Hence, I wrote Without Reason as a way for me to explore this problem, to get to know another race better, and to understand my racial privilege. I was also inspired by the experience of a close friend who was struggling with an interracial relationship, how the problems she faced were so similar—and yet so different at the same time—to what I experienced when I was in a (non-interracial) relationship.
In your theatre experience thus far, we’ve mostly seen you onstage in plays like The Spirits Play and The House of Bernarda Alba. Do you see yourself continuing to focus on your writing or going back to acting? How do you think Singapore can continue to nurture and train budding thespians?
Yan Ying: I find it hard to label myself as an actor, writer, or anything else per se; rather, I see myself more as a theatre and performance artist. I direct, act, write, devise, lighting design, sound design, and am increasingly delving into the world of performance art. While I do feel a pressure to specialize in something, I don’t think I’ll ever be able to fit myself neatly into a category, for I derive fulfilment from doing all of those things as they allow me to creatively express in different ways. I certainly hope to excel in all these areas, but my greater desire is to integrate them and eventually stage productions that are similar to those of Richard Foreman’s and María Irene Fornés’s, in terms of cohesion and singularity of vision.
I feel that the existing theatre programmes for youths in Singapore are very beneficial in terms of nurturing and training budding thespians – the Buds Youth Theatre (BYT) programme, Wild Rice’s young & W!LD, Singapore Repertory Theatre’s Young Co, among others. I was in the BYT programme from 2014 to 2015, which exposed me to a variety of theatrical styles and techniques. I learnt a lot from the workshops with guest artists, and I’m most grateful for the fact that it provided me with the platform to write my first full-length play, Without Reason, which has been through multiple rewrites since then and has indeed come a long way.
However, the existing programmes are largely catered towards performance training and playwriting mentorship, and I hope that more of them will target aspiring directors as well as designers. In fact, I’d love to have more programmes that are more focused on experimentation and exploration, devising and collaboration, programmes that explore other possibilities of theatre and new artistic styles, programmes that go beyond the conventional “taking a play from page to stage” process. Keeping these programmes affordable will be important as well, to ensure that we do not exclude any aspiring artists simply because of their socioeconomic background.
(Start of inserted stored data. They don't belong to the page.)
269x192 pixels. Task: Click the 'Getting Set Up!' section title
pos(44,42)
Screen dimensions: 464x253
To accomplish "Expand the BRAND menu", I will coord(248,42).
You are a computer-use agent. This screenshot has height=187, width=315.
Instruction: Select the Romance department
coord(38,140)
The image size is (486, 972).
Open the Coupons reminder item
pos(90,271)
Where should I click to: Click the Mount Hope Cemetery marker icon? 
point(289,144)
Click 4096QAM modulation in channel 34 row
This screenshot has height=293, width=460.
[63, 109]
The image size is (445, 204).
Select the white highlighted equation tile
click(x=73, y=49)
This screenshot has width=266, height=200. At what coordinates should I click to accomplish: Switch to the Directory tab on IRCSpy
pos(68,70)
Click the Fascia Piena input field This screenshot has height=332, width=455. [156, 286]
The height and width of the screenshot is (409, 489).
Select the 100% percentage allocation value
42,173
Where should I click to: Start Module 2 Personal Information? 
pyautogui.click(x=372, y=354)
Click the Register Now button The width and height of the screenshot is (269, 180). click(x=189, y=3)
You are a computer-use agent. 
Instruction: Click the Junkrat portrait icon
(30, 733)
This year’s Peer Pleasure theme is ‘The Other’. How does this theme resonate with you own life and what do you hope viewers will walk away with after watching Without Reason?
Yan Ying: As an international student and a minority in the United States, ‘The Other’ is pretty much my identity – which is not always a bad thing. Sure, I don’t understand a lot of the American cultural references that my friends make, I occasionally have to deal with racial slights, and it’s annoying having to constantly repeat and explain my name to people in the U.S., who tend to assume that ‘Sim Yan Ying’ takes on the conventional English first name/ middle name/ last name structure. But in general I’m fortunate to be living in New York City, a very diverse place, with people who are generally quite accepting (can’t say the same for many of the other places in the U.S.).
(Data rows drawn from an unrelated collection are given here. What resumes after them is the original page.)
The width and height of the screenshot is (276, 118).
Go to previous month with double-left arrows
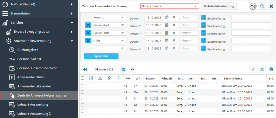point(85,69)
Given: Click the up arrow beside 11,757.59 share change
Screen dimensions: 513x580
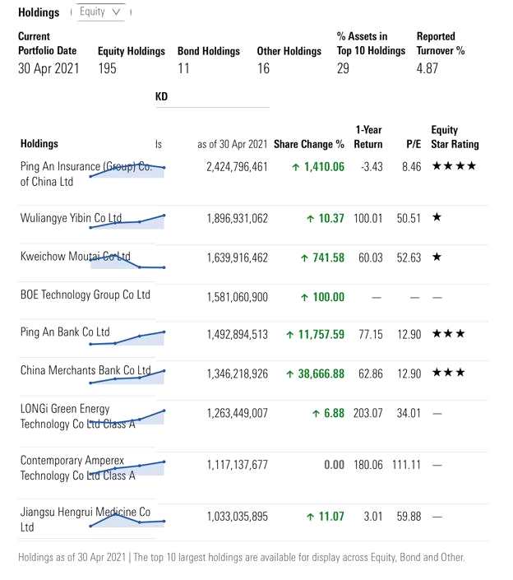Looking at the screenshot, I should click(x=290, y=335).
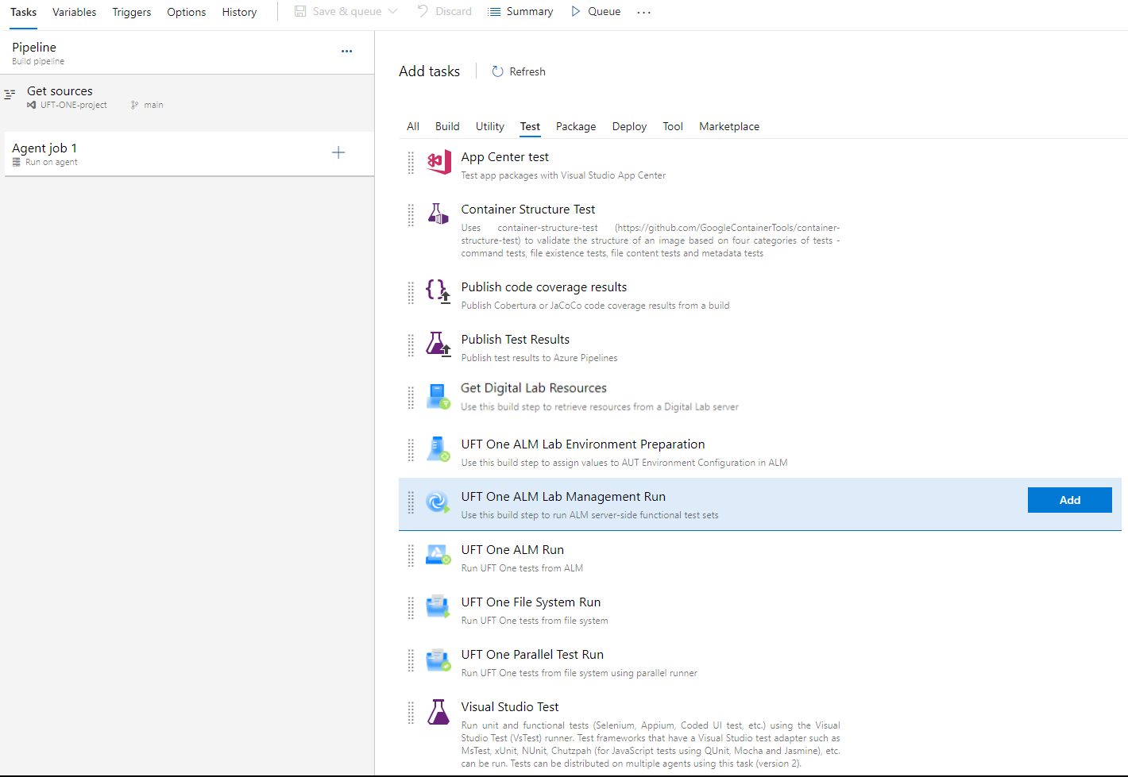This screenshot has height=777, width=1128.
Task: Expand the Save & queue dropdown arrow
Action: [x=392, y=12]
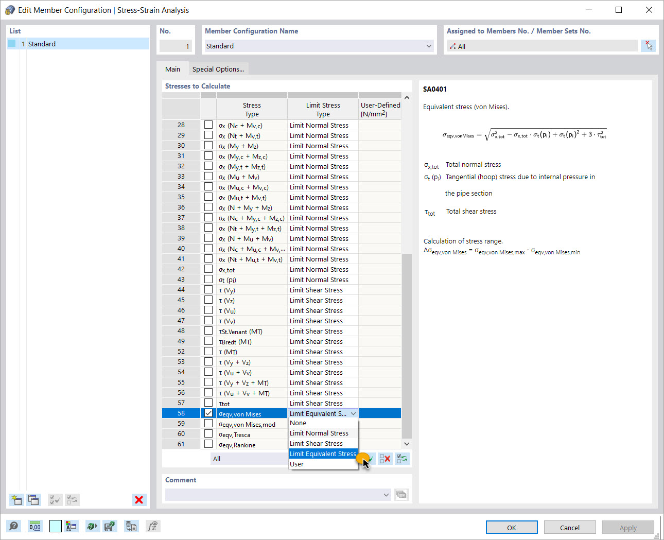Invert the stress selection checkboxes
Viewport: 664px width, 540px height.
click(x=402, y=458)
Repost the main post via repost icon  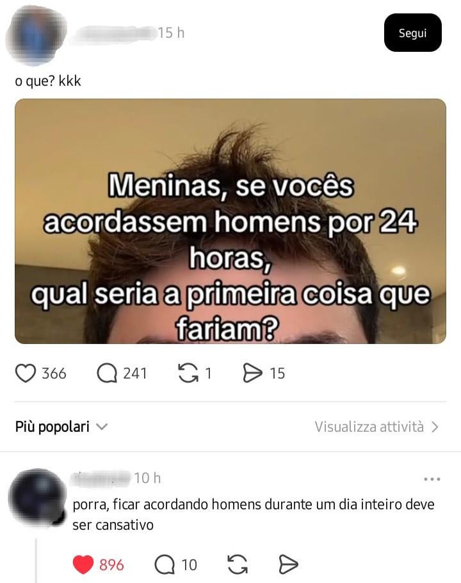tap(188, 374)
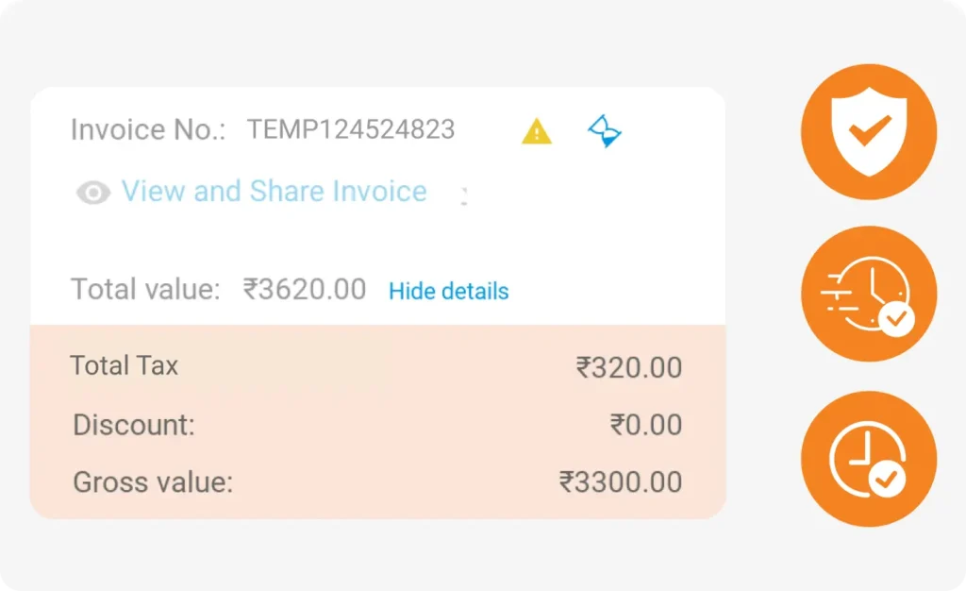Click the Total value label

coord(145,289)
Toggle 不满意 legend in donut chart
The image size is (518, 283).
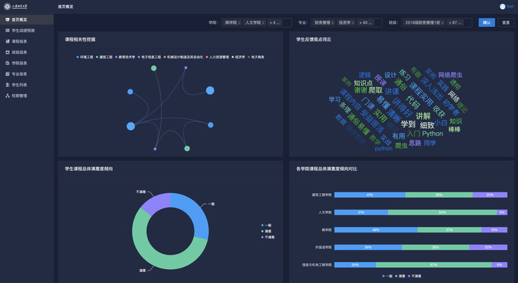pos(268,237)
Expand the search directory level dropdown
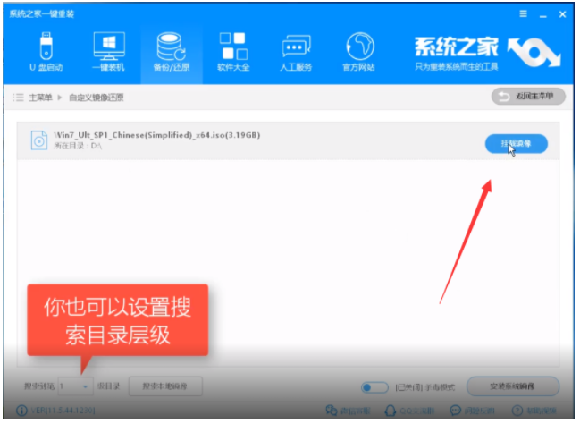This screenshot has width=580, height=424. [86, 386]
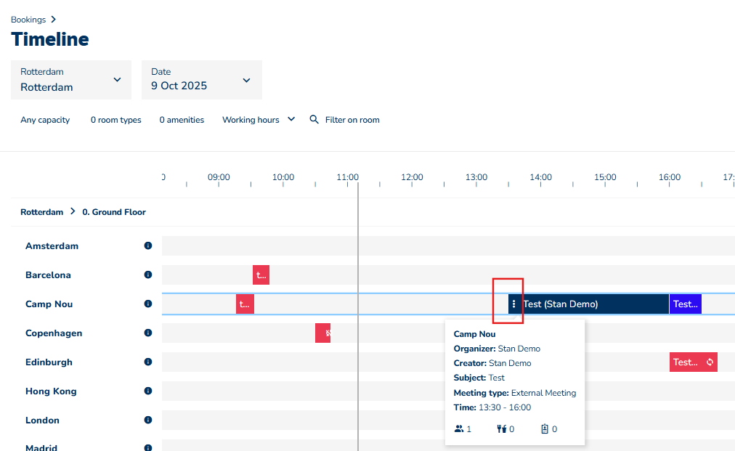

Most of the time I thrive on being ‘The Other’ here. I relish in breaking racial and gender stereotypes in my art and in my life, and in an ironic twist I sometimes even take pride in self-exoticism. I like surprising people. In terms of creating works in the theatre, I am able to draw from experiences that differ greatly from most other artists, and hence provide fresh insights and perspectives. Being an artist who is an ‘Other’ in a place like NYC feels to me more an asset than a curse – if I leverage on it, it can really help me to stand out in a way that’s advantageous, as I’m able to create works that are more interesting and unique.
With regards to what I hope viewers will walk away with after watching Without Reason – firstly, it would be the acknowledgement that racial tensions are still present in Singapore, even as we tout ourselves as a racially harmonious society. Racism doesn’t always manifest in blatant or violent ways; much of it can be subtle but nonetheless insidious. I also hope for more Chinese people to understand and be aware of our Chinese privilege. And to admit to ourselves that perhaps we do have racist thoughts to varying degrees – now what do we do about these?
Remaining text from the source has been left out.